Data for analysis ->
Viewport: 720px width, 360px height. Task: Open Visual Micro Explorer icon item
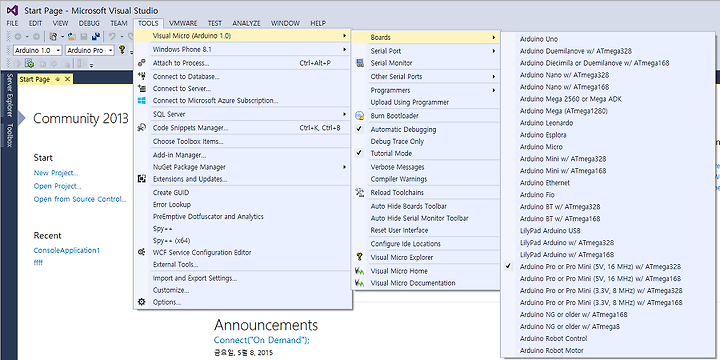(360, 257)

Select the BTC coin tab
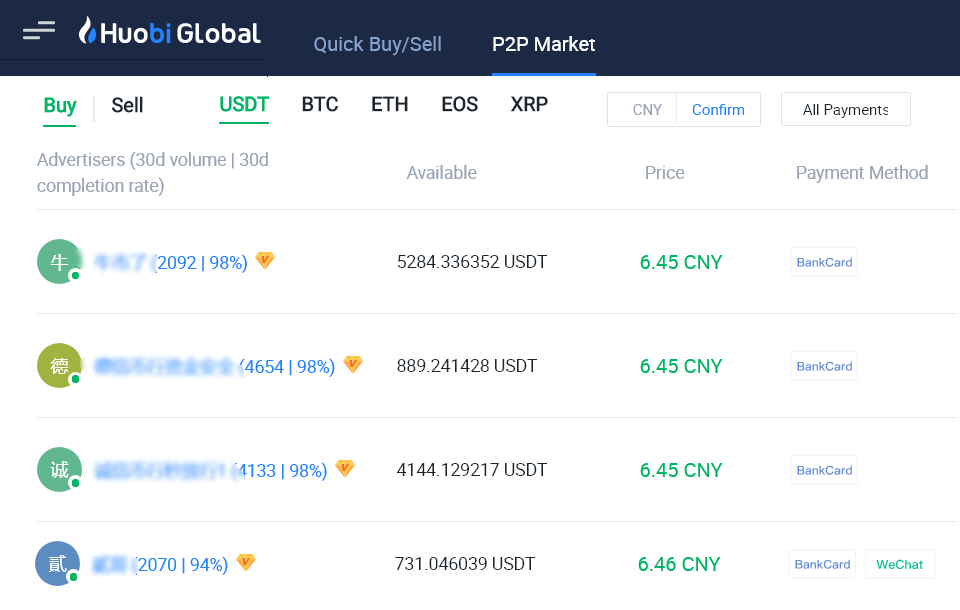point(320,105)
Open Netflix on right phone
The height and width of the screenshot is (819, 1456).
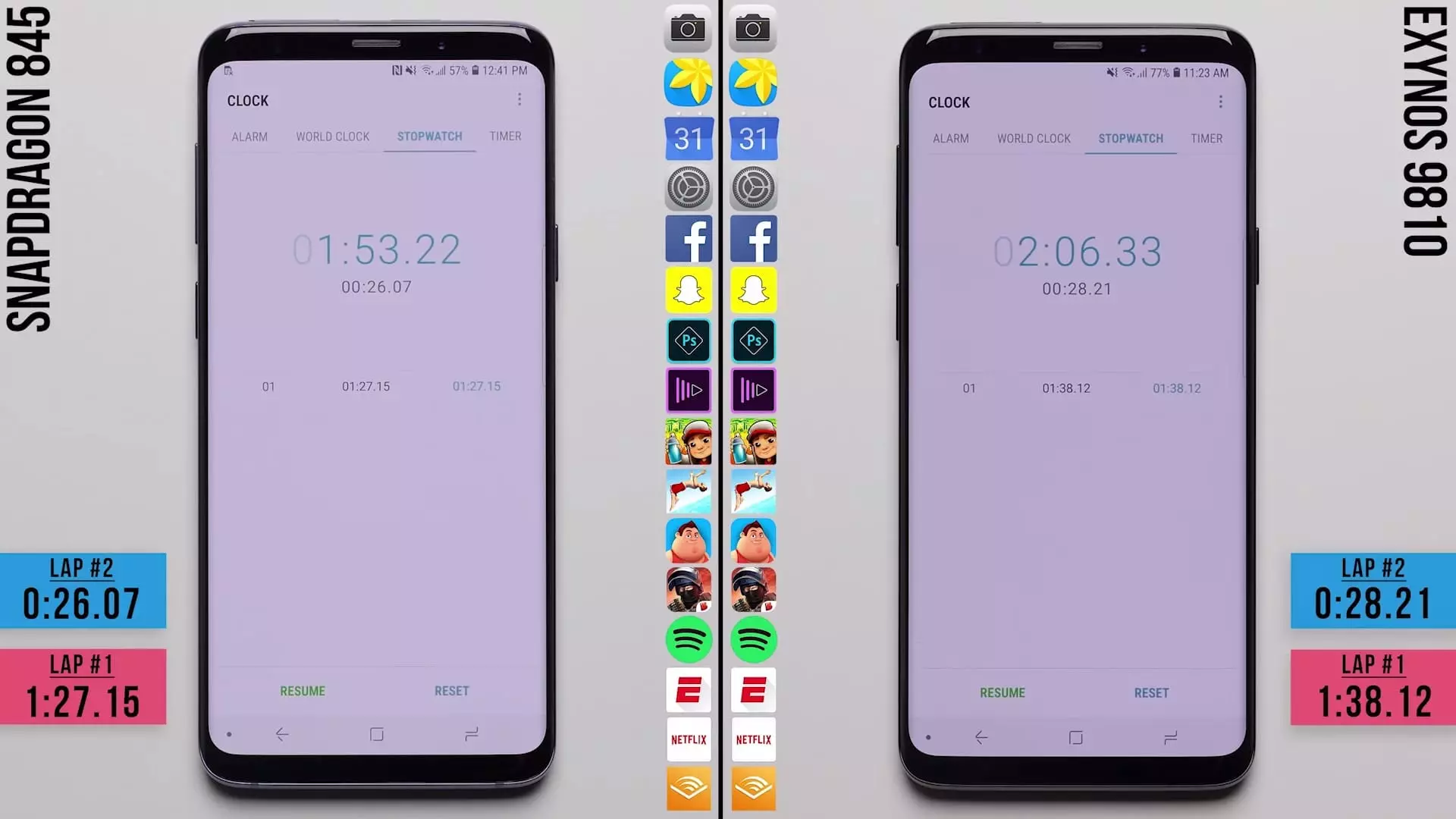click(x=753, y=739)
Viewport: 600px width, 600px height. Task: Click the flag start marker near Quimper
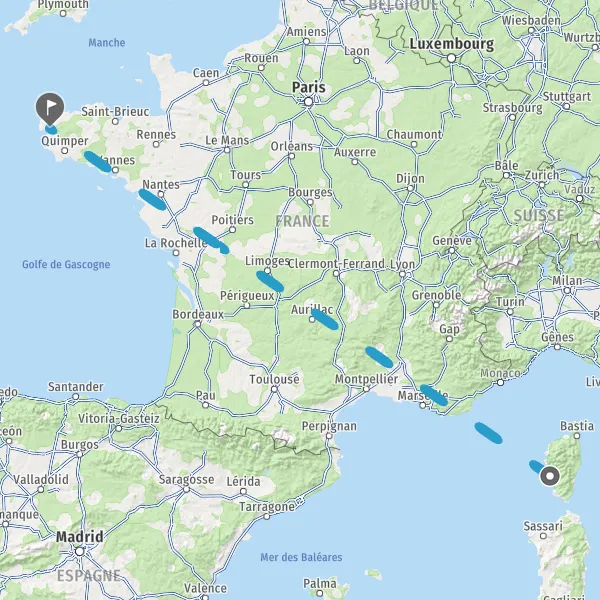(x=50, y=107)
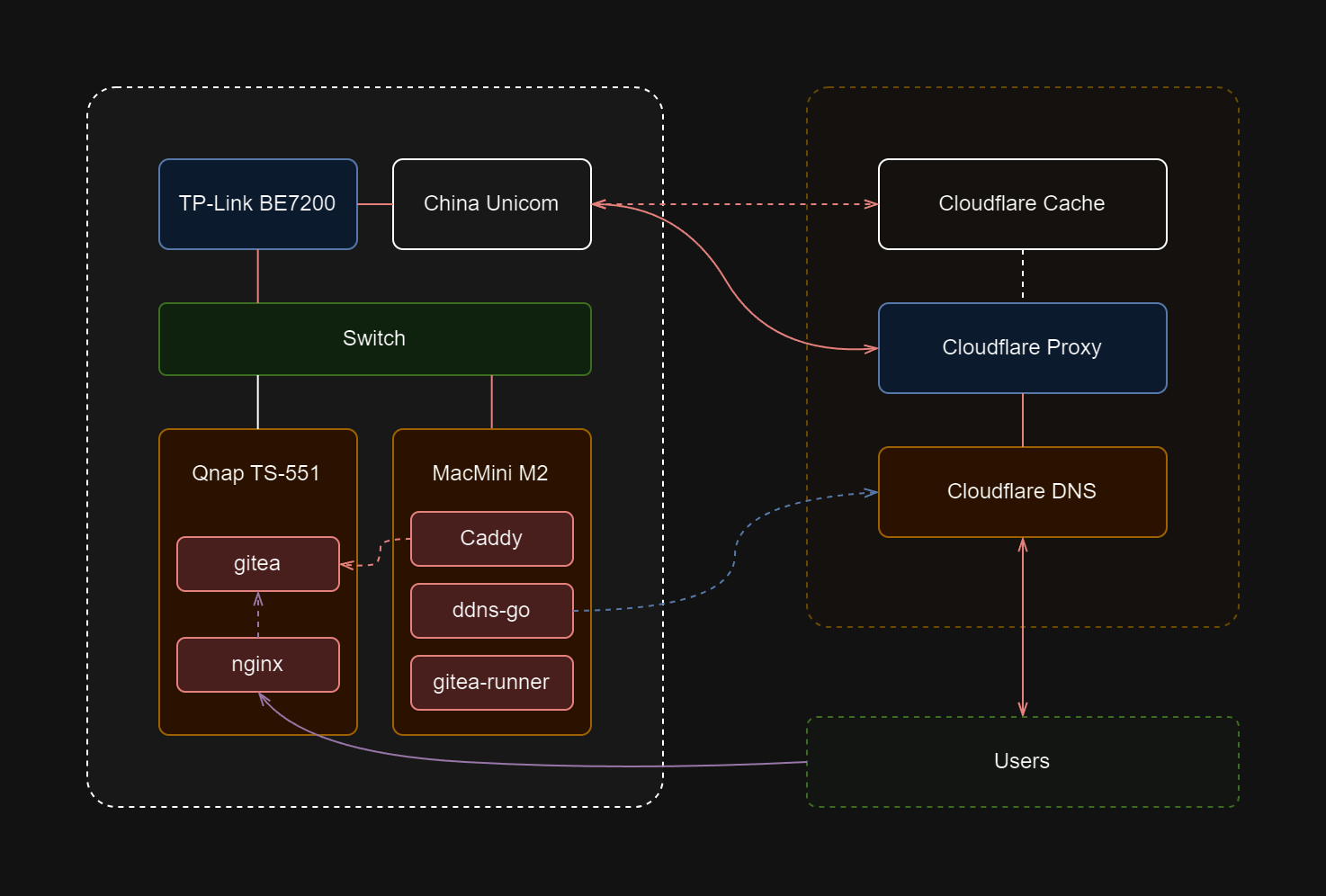This screenshot has width=1326, height=896.
Task: Select the nginx service box
Action: 257,665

About this exercise -> Where an entry contains an image, skip the image and write out the rest exactly.

Your response ->
Viewport: 720px width, 360px height. Task: Open Visual Micro Explorer icon item
(360, 257)

Select the BTC coin tab
point(320,105)
Open Netflix on right phone
The height and width of the screenshot is (819, 1456).
click(x=753, y=739)
Viewport: 600px width, 600px height. Task: Click the flag start marker near Quimper
(x=50, y=107)
This screenshot has width=1326, height=896.
Task: Select the nginx service box
Action: 257,665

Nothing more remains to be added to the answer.